The Americans built reservoirs to supply Panama City and the Zone with clean drinking water, and installed sewage systems. They rebuilt Colon and part of Panama City, screened houses with mosquito netting, eliminated standing water and sent squads of men into the jungle. These men worked in three divisions. The first division reduced the number of places in which the mosquito could lay eggs by draining swamps, cutting brushwood and burning grass. The second division attacked the larvae by spraying puddles and pools with larvicide. The third devised mosquito-proof netting for houses, visited every house in which a mosquito had been reported and killed the insect.


In the early days the Americans repaired and used some of the plant purchased from the French company; but, after the magnitude of the task had become known, new machinery was installed.


Gigantic Landslides


The Gaillard (Culebra) Cut was the most difficult of all. Human ingenuity and concrete had conquered the problems of the locks and the mighty dam at Gatun, but the Cut won again and again. The highest point to be excavated was 554 feet above sea-level, and the highest on the centre line of the Canal 312 feet. The bottom of the Canal prism in the Cut is now 40 feet above sea-level, so that the maximum perpendicular excavation at the two points is 514 feet and 272 feet.
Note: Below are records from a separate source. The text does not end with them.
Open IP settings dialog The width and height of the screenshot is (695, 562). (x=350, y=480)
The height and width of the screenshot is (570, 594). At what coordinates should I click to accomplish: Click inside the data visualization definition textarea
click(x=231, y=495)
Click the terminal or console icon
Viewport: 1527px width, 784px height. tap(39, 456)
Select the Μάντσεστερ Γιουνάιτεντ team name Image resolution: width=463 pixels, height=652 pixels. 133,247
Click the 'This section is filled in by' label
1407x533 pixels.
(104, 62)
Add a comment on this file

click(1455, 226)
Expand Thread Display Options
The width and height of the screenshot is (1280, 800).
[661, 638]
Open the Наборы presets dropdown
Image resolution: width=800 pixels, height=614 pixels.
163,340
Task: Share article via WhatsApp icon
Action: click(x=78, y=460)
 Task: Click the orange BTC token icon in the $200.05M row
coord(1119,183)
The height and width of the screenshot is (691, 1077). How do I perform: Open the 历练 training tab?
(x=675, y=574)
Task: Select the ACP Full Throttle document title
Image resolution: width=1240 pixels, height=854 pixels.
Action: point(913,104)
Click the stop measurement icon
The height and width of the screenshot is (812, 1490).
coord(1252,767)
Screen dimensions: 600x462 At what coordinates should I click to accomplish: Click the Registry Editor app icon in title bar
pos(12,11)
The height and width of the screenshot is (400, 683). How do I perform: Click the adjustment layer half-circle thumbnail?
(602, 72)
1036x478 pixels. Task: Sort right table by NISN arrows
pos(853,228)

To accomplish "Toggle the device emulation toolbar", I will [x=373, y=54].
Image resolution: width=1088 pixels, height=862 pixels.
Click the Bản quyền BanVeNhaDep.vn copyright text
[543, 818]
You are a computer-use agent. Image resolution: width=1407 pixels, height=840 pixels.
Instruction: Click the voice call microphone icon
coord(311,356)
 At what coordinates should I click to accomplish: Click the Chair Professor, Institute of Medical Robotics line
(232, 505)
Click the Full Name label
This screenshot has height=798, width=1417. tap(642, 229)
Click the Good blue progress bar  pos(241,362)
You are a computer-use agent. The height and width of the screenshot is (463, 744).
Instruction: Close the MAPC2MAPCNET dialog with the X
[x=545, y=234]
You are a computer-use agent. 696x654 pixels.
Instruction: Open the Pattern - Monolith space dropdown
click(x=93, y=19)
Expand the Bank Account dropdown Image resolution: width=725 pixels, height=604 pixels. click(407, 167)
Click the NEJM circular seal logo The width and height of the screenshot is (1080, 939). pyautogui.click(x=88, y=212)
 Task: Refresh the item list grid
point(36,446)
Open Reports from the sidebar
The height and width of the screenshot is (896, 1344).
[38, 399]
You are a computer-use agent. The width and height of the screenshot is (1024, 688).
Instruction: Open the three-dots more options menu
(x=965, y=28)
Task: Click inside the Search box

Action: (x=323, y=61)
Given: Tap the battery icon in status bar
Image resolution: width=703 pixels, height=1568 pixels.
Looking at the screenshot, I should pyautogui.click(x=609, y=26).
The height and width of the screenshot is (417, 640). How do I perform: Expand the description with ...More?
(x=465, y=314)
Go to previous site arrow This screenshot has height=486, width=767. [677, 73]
So great was the pressure of part of the rock that the weight forced the softer earth into the Cut, or else the earth collapsed in ordinary landslides. The French engineers had worked on this for years. The Americans who followed have excavated more than 150 million cubic yards of material, half of which was landslides. The gigantic landslides of 1915 which blocked the Canal consisted of 12,000,000 cubic yards which had to be moved.


The Cut is dredged at night after traffic has ceased. The repair base for dredges and tugs is in Paraiso Reach, near the Pedro Miguel Locks. The equipment includes two giant cranes, either of which can lift 250 tons. There is a station where ships can berth at the south end of the Cut, on the east bank.


The headquarters of the Isthmian Canal Commission are at Balboa Heights. The Panama Railroad was bought by the Government and was reconstructed to aid the building of the Canal, part of the old track having been rendered obsolete by its construction. Running along the east side of the Canal, the railway plays an important part in its operation; trains cross the isthmus in about two hours. The total number of Government employees in the Zone is more than 13,000, most of whom are West Indian Negroes. Large numbers of American troops garrison the Zone, and it is a naval station.


In the first twenty years of operation 80,090 vessels, of which 21,900 were British, passed through the Canal.


The saving in nautical miles between San Francisco and New York is 7,873, and between San Francisco and Liverpool 5,666; the reductions between Liverpool and various ports are, in miles, Honolulu 4,403, Guayaquil (Ecuador) 5,198 and Valparaiso (Chile) 1,540.


American engineers have done big things in all parts of the globe, but the Panama Canal is their masterpiece.